Purpose

This report documents the tree-model optimization stage of the fraud detection system.

By this point, the linear baseline had already been tuned and gave a useful, interpretable reference. It also showed a practical ceiling: fraud patterns in this dataset depend on interactions and local combinations, so performance starts to plateau when a model relies on one global decision surface.

Tree-based models were introduced to handle that structure more naturally. They can split the data into local regions and capture combinations such as:

  • short policy tenure + severe incident
  • missing documentation + unusual claim composition
  • category combinations that become risky only in certain contexts

A simple way to picture it:

  • Linear model → one long ruler across the page
  • Tree model → branching checklist with follow-up questions

This stage also compares two dataset representations because model families “see” data differently:

  • Original dataset (50 features) — broader representation
  • Trees dataset (42 features) — tree-optimized representation

The central question is straightforward:

“Which tree model and feature representation produce the strongest fraud recall under operational constraints?”
. . .

1. Why Trees Were Trained Separately from Linear Models

Different model families need different kinds of feature representation. This is a design choice, not a cosmetic one.

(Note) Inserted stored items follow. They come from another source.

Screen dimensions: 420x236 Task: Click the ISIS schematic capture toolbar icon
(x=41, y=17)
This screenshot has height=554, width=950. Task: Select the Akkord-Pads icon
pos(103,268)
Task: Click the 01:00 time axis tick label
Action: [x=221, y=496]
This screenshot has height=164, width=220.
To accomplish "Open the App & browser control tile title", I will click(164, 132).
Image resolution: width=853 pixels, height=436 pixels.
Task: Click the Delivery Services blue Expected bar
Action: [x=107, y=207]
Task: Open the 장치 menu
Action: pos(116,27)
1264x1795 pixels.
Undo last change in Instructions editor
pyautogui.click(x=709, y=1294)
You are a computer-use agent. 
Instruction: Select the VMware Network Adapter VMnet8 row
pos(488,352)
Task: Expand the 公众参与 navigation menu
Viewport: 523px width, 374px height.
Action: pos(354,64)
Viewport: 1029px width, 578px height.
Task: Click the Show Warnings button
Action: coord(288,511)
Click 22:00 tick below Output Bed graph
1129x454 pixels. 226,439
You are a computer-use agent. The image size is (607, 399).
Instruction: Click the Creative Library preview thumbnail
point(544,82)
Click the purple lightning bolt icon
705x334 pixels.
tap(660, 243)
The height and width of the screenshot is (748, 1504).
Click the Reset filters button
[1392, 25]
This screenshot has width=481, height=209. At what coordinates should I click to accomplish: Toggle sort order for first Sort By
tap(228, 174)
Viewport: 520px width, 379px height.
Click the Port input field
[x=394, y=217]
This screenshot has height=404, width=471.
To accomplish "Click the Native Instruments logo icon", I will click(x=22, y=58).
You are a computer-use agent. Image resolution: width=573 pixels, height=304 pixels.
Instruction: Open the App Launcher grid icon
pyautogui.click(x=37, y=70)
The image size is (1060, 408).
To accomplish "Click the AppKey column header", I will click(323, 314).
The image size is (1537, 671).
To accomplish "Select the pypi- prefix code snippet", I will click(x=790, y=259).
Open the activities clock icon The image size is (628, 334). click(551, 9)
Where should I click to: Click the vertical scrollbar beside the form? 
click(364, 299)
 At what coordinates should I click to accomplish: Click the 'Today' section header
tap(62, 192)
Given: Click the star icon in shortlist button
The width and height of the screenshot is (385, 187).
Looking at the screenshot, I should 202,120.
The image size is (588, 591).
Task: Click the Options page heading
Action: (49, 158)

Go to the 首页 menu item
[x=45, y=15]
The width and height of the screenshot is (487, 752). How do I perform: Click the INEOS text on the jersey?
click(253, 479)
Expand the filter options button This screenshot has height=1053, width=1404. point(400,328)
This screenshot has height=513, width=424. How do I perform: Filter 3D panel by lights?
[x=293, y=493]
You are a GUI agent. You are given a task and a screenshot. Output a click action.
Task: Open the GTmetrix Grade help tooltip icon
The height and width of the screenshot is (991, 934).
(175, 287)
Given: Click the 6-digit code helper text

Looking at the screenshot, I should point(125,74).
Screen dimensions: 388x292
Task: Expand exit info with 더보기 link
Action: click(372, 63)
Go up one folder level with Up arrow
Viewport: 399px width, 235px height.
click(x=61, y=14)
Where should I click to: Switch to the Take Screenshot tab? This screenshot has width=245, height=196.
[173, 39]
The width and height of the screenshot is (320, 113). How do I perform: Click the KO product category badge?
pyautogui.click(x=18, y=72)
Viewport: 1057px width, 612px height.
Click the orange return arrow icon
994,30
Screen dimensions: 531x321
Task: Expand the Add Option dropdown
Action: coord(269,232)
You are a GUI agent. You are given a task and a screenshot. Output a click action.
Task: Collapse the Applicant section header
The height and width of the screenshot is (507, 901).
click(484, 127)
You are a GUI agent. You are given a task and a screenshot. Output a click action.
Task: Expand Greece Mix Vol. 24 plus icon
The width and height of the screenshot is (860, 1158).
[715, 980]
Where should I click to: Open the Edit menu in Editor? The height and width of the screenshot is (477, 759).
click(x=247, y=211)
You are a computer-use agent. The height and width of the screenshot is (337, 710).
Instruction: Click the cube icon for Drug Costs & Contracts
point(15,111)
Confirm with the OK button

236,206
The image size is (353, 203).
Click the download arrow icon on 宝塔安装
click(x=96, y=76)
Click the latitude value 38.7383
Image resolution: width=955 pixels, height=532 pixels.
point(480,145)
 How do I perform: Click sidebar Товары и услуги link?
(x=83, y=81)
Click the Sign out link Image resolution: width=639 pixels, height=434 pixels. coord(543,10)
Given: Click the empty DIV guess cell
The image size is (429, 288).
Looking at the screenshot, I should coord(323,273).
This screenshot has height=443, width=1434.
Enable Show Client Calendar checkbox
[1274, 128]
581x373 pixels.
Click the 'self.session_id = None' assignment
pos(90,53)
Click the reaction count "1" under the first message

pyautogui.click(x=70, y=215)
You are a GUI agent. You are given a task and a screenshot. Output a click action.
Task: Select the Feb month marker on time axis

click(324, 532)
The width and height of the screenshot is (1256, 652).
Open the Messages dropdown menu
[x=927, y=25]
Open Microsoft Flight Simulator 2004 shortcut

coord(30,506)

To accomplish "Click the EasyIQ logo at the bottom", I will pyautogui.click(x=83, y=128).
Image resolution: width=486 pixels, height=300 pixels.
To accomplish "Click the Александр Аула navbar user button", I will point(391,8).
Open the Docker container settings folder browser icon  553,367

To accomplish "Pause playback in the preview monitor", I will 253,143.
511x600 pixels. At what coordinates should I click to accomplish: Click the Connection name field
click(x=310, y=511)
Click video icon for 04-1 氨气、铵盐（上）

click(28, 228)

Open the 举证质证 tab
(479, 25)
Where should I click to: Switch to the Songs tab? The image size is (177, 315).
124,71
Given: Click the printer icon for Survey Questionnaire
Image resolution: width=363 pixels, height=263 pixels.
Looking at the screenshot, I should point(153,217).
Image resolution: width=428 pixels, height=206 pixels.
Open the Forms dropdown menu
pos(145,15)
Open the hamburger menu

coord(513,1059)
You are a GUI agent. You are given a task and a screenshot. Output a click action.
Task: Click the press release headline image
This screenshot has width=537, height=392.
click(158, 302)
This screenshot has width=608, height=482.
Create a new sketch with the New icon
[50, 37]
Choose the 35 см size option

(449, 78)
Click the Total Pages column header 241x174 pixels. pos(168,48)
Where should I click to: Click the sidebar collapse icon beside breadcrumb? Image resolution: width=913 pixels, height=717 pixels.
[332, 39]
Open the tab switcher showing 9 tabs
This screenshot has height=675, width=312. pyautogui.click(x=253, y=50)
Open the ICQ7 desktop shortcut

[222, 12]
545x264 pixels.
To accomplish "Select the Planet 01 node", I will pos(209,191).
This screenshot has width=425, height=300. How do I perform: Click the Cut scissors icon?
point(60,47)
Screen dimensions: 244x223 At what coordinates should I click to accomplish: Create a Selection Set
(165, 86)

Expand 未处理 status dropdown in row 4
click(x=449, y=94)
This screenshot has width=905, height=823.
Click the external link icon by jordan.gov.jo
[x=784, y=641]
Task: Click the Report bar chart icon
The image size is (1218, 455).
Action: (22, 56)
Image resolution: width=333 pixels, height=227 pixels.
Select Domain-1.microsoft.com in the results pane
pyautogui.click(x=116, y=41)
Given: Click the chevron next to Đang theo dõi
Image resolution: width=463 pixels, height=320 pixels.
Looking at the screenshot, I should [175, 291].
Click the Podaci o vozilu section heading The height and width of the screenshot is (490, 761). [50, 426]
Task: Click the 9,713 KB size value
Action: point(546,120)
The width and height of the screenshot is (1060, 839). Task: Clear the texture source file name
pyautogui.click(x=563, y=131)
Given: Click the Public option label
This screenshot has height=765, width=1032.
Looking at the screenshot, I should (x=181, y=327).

How linear models read data

Linear models work best when the signal has already been translated into:

  • binary indicators
  • buckets
  • explicit threshold flags
  • one-hot encoded categories

That is why the earlier linear pipeline used more manual shaping.

How tree models read data

Tree models can discover thresholds and interactions on their own. They benefit from richer structure and usually need less “flattening.” In some cases, too much bucketing removes useful detail.

That is why this project keeps a separate tree pathway and compares two representations directly.

Dataset setup used in this stage

Dataset Version Train Shape Test Shape Notes
Original (800, 50) (200, 50) Broader feature set
Trees (800, 42) (200, 42) Tree-optimized representation

Both splits were stratified, and the training data preserved the same fraud imbalance pattern (about 3.04 non-fraud per 1 fraud), so the comparison stayed fair.

. . .

2. Optimization Strategy

All candidate tree-family models were tuned using the same process, so the comparison reflects model behavior rather than inconsistent setup.

Candidate models screened and tuned

Model Family Why Included
RandomForest Strong tabular baseline, captures interactions
XGBoost Powerful boosting model, often excellent on structured data
ExtraTrees High-randomness tree ensemble, often robust on noisy tabular data
AdaBoost Sequential boosting with simpler learners
Bagging (DecisionTree base) Ensemble stability benchmark

Training and tuning setup

Component Configuration
Cross-validation 5-fold StratifiedKFold
Search method RandomizedSearchCV
Refit metric F2
Additional tracking PR-AUC
Objective priority Recall-weighted fraud triage performance

Why F2?

F2 gives more weight to recall than precision. In fraud triage:

  • missing a fraud case (false negative) usually costs more
  • reviewing one extra legitimate claim (false positive) is still costly, but often less severe

That makes F2 a practical optimization target for this stage.

// Code Snippet — Tree Tuning Pattern (Conceptual)
from sklearn.model_selection import StratifiedKFold, RandomizedSearchCV
from sklearn.metrics import make_scorer, fbeta_score
from sklearn.pipeline import Pipeline
from sklearn.preprocessing import RobustScaler

f2_scorer = make_scorer(fbeta_score, beta=2)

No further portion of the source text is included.